Paul-André Proulx

Littérature Québecoises

Michaud, Michel.

Cœur de cannibale. Éd.du Boréal, 2000, 381 p.

On ne badine pas avec l'amour

Cœur de cannibale trace un portrait du Québécois que les initiés de notre littérature connaissent. Il y a l'homme de la tradition chez Ringuet et l'homme qui souffre de bougeotte aiguë comme Le Survenant de Germaine Guèvremont. Le héros de Michel Michaud appartient à la deuxième catégorie. God Dog Michoko quitte donc le Québec et s'installe à Angers, où il devient conseiller de mise en marché des fruits et légumes. Marié à une Française, il file le parfait bonheur avec sa femme Anouk qui lui a donné trois enfants.

Michoko (résonance nipponne du nom de l'auteur) est un adulte resté adolescent qui aime bien bambocher. Le roman débute d'ailleurs par une séance d'apaisement de sa libido. Satisfait de s'être soulagé, il revient sagement au foyer où la vie continue en toute tranquillité. Mais ce n'est pas la gent féminine qui lui fournit le plus de plaisirs, c'est son ami Oui Bingo, un artiste philosophe avec lequel il se paie des virées lorsqu'il va à Paris. Un peu plus, on croirait voir un Malaussène échappé d'un roman de Pennac. Un noceur boulimique risque par contre d'enrayer le mécanisme de son couple, si solide soit-il. Quand Michoko fait la connaissance de Neige, son cœur s'emballe. Cette belle saxophoniste de La Réunion est la nomade qui se propose comme substitution au modèle ennuyeux de la sédentaire. Le héros, " un hors-la-loi de haut niveau " dépourvu de toute culpabilité, est plongé dans un dilemme affectif. Qui de Neige ou d'Anouk partagera son cœur de cannibale?

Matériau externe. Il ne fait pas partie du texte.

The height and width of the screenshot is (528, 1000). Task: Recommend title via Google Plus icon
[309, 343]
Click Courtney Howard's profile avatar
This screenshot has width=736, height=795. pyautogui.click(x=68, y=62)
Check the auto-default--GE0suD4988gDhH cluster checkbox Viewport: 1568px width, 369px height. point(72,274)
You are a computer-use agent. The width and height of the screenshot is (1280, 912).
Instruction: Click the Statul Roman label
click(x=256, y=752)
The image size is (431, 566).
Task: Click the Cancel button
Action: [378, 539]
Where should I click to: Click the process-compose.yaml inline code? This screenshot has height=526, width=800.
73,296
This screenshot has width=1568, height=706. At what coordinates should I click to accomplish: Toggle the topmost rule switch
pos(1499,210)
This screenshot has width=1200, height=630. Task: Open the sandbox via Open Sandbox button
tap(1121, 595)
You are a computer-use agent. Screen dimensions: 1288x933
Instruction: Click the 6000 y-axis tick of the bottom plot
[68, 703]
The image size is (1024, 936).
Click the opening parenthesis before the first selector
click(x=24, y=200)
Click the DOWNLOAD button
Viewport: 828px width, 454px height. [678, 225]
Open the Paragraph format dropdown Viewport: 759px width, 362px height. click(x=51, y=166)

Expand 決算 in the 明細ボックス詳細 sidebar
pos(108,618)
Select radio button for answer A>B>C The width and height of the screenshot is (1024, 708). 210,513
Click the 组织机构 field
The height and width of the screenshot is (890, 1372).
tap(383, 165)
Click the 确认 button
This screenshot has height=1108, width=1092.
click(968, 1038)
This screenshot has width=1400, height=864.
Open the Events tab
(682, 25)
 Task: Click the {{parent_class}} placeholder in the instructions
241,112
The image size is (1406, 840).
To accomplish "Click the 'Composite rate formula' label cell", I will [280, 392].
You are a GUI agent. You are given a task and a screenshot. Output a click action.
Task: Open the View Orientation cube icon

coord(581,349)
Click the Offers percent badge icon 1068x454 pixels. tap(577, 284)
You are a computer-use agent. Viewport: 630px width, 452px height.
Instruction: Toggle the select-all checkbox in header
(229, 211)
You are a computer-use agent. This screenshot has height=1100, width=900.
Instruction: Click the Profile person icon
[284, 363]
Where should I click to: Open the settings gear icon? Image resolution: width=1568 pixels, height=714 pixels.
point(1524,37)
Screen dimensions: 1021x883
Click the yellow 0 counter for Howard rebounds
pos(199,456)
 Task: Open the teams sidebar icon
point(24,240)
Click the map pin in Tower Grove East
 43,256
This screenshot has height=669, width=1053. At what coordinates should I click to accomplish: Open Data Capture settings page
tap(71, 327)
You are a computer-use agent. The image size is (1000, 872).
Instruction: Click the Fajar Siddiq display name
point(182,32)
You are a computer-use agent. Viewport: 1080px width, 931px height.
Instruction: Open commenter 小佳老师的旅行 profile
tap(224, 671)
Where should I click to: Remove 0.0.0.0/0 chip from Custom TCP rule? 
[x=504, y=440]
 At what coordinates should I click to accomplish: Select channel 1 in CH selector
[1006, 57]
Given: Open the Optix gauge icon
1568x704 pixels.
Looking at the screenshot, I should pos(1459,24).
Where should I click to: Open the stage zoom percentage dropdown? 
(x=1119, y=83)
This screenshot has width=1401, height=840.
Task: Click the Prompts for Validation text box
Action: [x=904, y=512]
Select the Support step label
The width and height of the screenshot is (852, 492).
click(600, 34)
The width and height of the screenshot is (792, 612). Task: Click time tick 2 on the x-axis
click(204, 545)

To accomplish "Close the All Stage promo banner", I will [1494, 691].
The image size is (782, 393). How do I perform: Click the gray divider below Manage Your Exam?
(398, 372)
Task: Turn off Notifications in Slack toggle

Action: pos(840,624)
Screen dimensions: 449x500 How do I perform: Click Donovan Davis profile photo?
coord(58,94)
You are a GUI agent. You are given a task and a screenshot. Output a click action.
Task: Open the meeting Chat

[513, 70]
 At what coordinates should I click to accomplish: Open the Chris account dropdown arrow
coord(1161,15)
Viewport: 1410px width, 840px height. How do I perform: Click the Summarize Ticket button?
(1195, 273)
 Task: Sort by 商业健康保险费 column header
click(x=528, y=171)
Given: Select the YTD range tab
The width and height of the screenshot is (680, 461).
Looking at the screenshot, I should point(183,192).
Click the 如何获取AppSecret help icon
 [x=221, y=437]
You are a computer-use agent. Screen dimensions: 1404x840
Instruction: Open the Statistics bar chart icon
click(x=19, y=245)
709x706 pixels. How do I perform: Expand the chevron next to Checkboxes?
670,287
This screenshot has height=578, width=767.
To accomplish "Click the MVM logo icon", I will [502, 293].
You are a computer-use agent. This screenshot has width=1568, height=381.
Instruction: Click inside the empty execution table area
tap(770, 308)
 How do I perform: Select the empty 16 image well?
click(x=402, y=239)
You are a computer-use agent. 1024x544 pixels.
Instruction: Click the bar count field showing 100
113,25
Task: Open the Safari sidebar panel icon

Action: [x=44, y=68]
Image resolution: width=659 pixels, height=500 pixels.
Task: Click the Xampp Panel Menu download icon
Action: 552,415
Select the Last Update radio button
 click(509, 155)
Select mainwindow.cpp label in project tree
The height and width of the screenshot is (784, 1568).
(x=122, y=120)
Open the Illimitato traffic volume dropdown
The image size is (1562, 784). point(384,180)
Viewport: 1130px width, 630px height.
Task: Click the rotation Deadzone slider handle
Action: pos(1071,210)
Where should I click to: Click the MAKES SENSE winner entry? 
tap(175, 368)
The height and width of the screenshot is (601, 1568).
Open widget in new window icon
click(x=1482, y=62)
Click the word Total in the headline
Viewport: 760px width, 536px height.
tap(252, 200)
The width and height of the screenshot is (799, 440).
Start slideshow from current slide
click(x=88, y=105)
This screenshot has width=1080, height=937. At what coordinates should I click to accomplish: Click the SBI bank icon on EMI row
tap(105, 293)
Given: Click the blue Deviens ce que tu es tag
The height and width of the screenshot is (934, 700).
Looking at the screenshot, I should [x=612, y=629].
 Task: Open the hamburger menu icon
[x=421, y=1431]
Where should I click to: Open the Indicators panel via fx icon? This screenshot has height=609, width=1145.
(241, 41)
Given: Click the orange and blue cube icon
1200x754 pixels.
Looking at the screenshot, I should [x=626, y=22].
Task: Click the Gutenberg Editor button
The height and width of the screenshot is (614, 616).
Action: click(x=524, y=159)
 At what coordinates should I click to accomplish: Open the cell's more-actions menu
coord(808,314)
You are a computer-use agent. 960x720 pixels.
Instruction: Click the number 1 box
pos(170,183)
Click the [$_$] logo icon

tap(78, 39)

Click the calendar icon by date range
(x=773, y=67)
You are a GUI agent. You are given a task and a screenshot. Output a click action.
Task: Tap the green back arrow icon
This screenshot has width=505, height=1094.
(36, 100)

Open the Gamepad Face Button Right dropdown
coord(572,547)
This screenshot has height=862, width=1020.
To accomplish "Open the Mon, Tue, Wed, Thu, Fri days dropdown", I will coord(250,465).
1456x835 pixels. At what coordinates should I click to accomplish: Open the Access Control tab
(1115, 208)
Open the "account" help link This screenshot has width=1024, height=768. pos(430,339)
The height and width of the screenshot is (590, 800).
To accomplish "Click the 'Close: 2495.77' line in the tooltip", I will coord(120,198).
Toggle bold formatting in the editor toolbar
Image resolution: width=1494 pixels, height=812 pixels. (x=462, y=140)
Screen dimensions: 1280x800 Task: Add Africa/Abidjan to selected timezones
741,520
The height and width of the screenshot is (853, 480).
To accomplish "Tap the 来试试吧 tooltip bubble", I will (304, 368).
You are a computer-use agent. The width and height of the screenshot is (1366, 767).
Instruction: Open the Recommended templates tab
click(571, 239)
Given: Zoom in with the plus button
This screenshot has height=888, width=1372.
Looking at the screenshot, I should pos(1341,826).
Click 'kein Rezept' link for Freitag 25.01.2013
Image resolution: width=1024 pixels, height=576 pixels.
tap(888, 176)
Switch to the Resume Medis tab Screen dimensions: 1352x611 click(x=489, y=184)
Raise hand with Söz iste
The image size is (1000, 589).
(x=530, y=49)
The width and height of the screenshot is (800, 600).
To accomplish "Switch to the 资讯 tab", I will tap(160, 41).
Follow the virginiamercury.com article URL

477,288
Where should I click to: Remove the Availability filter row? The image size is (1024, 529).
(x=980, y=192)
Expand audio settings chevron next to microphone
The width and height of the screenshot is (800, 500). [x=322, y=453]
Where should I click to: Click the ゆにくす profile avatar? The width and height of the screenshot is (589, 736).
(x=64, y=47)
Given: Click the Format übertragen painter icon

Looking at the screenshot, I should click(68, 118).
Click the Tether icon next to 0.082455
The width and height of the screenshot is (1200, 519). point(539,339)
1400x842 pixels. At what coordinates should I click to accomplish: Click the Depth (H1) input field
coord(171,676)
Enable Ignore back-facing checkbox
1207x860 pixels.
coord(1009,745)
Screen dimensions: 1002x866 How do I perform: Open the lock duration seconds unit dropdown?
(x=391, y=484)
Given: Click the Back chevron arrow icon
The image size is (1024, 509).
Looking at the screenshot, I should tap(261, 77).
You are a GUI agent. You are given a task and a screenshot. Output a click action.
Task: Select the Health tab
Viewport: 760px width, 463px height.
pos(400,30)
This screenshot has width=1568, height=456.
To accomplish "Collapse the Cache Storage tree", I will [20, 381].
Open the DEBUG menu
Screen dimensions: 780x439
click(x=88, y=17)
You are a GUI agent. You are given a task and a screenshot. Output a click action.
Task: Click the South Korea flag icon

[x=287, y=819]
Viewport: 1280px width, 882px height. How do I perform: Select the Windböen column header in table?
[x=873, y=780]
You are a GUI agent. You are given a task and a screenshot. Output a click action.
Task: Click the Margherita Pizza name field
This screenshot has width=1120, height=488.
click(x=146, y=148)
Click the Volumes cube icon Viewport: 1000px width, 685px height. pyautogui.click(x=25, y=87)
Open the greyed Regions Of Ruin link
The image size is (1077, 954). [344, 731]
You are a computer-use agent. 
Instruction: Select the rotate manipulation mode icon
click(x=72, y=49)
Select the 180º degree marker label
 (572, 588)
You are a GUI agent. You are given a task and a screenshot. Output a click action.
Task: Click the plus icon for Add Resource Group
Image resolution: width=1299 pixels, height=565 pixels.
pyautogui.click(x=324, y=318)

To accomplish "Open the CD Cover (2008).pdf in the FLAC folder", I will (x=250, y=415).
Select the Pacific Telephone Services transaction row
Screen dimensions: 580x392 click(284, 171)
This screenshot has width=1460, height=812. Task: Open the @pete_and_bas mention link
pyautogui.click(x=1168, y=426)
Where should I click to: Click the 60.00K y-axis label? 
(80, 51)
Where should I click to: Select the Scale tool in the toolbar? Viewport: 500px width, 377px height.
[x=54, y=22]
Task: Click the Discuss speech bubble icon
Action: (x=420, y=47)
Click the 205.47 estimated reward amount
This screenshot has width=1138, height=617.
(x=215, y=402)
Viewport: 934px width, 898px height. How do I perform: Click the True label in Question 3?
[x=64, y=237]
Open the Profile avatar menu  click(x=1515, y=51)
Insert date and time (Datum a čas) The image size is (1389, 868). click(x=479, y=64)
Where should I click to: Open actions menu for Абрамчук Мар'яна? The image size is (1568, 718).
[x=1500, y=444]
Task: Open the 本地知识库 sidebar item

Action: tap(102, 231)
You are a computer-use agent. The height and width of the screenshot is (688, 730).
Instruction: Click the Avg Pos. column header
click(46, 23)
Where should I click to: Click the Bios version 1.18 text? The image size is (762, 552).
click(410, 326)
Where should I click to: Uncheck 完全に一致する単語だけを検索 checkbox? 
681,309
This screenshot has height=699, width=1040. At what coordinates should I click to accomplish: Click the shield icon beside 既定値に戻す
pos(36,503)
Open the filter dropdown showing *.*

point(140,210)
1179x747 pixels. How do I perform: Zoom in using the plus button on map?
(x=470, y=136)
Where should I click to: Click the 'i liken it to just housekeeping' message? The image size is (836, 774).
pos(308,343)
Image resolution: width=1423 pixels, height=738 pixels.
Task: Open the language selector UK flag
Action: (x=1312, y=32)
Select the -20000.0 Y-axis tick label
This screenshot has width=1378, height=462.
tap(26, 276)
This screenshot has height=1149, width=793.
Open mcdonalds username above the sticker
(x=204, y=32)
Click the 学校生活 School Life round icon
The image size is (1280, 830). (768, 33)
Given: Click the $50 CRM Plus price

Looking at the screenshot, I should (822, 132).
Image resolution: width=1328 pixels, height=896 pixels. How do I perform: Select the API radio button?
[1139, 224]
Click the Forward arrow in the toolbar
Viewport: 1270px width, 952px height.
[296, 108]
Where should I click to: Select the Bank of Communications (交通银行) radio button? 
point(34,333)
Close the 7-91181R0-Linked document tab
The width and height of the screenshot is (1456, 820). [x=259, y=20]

Michel Michaud illustre bien les pièges qui guettent l'homme qui badine avec l'amour. Jouer avec le démon, c'est opter pour un univers dichotomique : le bourreau des cœurs devient vite la victime de ses actes, comme le biberon atteint d'une cirrhose. Cette constatation pousse le héros vers sa vieille machine à écrire afin de terminer le roman qu'il a déjà commencé. Cœur de cannibale est une œuvre intéressante, surtout au niveau de l'écriture. L'auteur pratique un syncrétisme réussi du langage parlé caractéristique des pays d'origine de ses personnages et d'une langue soutenue quand la situation l'exige. Cet aspect hétéroclite de l'écriture renforce le rythme du roman qui vibre comme une musique syncopée.